D'ailleurs, la maison avait retrouvé le train de son honnêteté bourgeoise. Derrière les portes d'acajou, de nouveaux abîmes de vertus se creusaient; le monsieur du troisième venait travailler une nuit par semaine, l'autre madame Campardon passait avec la rigidité de ses principes, les bonnes étalaient des tabliers éclatants de blancheur; et, dans le silence tiède de l'escalier, les pianos seuls, à tous les étages, mettaient les mêmes valses, une musique lointaine et comme religieuse.

Cependant, le malaise de l'adultère persistait, insensible pour les gens sans éducation, mais désagréable aux personnes d'une moralité raffinée. Auguste s'obstinait à ne pas reprendre sa femme, et tant que Berthe demeurerait chez ses parents, le scandale ne serait pas effacé, il en resterait une trace matérielle. Aucun locataire, du reste, ne racontait publiquement la véritable histoire, qui aurait gêné tout le monde; d'un commun accord, sans même s'être entendu on avait décidé que les difficultés entre Auguste et Berthe venaient des dix mille francs, d'une simple querelle d'argent: c'était beaucoup plus propre. On pouvait, dès lors, en parler devant les demoiselles. Les parents paieraient-ils ou ne paieraient-ils pas? et le drame devenait tout simple, car pas un habitant du quartier ne s'étonnait ni ne s'indignait, à l'idée qu'une question d'argent pût déchaîner des gifles dans un ménage. Au fond, il est vrai, cette convention de bonne compagnie n'empêchait pas les choses d'être; et la maison, malgré son calme devant le malheur, souffrait cruellement dans sa dignité.

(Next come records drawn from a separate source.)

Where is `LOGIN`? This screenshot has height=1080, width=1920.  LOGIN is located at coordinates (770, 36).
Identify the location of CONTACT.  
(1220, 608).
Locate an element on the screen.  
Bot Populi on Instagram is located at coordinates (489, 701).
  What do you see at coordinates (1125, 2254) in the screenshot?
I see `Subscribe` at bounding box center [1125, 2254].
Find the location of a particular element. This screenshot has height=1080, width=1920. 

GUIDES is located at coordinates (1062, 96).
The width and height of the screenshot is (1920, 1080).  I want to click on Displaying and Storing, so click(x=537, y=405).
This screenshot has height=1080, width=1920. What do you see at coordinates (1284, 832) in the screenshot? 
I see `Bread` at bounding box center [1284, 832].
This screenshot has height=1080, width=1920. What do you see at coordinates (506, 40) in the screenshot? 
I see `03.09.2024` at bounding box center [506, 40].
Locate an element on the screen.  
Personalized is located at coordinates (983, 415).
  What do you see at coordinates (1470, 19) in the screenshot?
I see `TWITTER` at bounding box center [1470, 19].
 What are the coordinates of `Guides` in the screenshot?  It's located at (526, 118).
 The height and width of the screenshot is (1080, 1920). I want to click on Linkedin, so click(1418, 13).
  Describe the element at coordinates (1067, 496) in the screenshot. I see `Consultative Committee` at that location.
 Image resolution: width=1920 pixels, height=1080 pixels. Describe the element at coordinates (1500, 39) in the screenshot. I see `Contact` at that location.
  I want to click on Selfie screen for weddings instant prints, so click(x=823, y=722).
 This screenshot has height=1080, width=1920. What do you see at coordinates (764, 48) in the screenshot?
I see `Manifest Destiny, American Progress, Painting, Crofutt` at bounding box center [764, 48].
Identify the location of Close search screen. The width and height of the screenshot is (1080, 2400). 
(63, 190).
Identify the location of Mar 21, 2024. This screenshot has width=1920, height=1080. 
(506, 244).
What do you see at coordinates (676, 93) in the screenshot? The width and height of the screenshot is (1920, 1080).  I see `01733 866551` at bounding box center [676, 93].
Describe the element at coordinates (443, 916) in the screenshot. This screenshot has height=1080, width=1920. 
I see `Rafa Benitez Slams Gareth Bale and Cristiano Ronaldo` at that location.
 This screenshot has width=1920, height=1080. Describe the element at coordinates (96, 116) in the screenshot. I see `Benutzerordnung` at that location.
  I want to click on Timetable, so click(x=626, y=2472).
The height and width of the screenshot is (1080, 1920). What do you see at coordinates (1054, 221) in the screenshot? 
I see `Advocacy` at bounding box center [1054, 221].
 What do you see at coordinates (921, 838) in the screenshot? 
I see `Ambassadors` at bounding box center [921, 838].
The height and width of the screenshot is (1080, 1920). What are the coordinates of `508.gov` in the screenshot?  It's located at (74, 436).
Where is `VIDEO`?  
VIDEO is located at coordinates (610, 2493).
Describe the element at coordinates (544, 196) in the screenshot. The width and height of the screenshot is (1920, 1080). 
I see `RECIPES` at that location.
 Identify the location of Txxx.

C'était Duveyrier surtout, comme propriétaire, qui portait le poids de cette infortune imméritée et persistante. Depuis quelque temps, Clarisse le torturait à un tel point, qu'il revenait parfois pleurer chez sa femme. Mais le scandale de l'adultère l'avait aussi frappé au coeur; il voyait, disait-il, les passants regarder sa maison de haut en bas, cette maison que son beau-père et lui s'étaient plu à orner de toutes les vertus domestiques; et ça ne pouvait durer, il parlait de purifier l'immeuble, pour son honneur personnel. Aussi, au nom de la décence publique, poussait-il Auguste à une réconciliation. Malheureusement, celui-ci résistait, entretenu dans sa rage par Théophile et Valérie, qui s'installaient définitivement à la caisse, enchantés de la débâcle. Alors, comme les affaires de Lyon tournaient mal, et que le magasin de soierie périclitait faute d'avances, Duveyrier avait conçu une idée pratique. Les Josserand devaient souhaiter ardemment se débarrasser de leur fille: il fallait offrir de la reprendre, mais à la condition qu'ils paieraient la dot de cinquante mille francs. Peut-être, sur leurs instances, l'oncle Bachelard finirait-il par donner la somme. Auguste, d'abord, avait refusé violemment d'entrer dans cette combinaison; à cent mille francs, il serait encore volé. Puis, très inquiet pour ses échéances d'avril, il s'était rendu aux raisons du conseiller, qui plaidait la cause de la morale et qui parlait uniquement d'une bonne action à faire.

 

Lorsqu'on fut d'accord, Clotilde choisit l'abbé Mauduit comme négociateur. C'était délicat, un prêtre pouvait seul intervenir, sans se compromettre. L'abbé, justement, éprouvait un grand chagrin des catastrophes déplorables qui s'abattaient sur une des maisons les plus intéressantes de sa paroisse; et il avait déjà offert ses conseils, son expérience, son autorité, pour mettre fin à un scandale dont les ennemis de la religion auraient pu se réjouir. Cependant, lorsque Clotilde lui parla de la dot, en le priant d'aller porter les conditions d'Auguste aux Josserand, il baissa la tête, il garda un silence douloureux.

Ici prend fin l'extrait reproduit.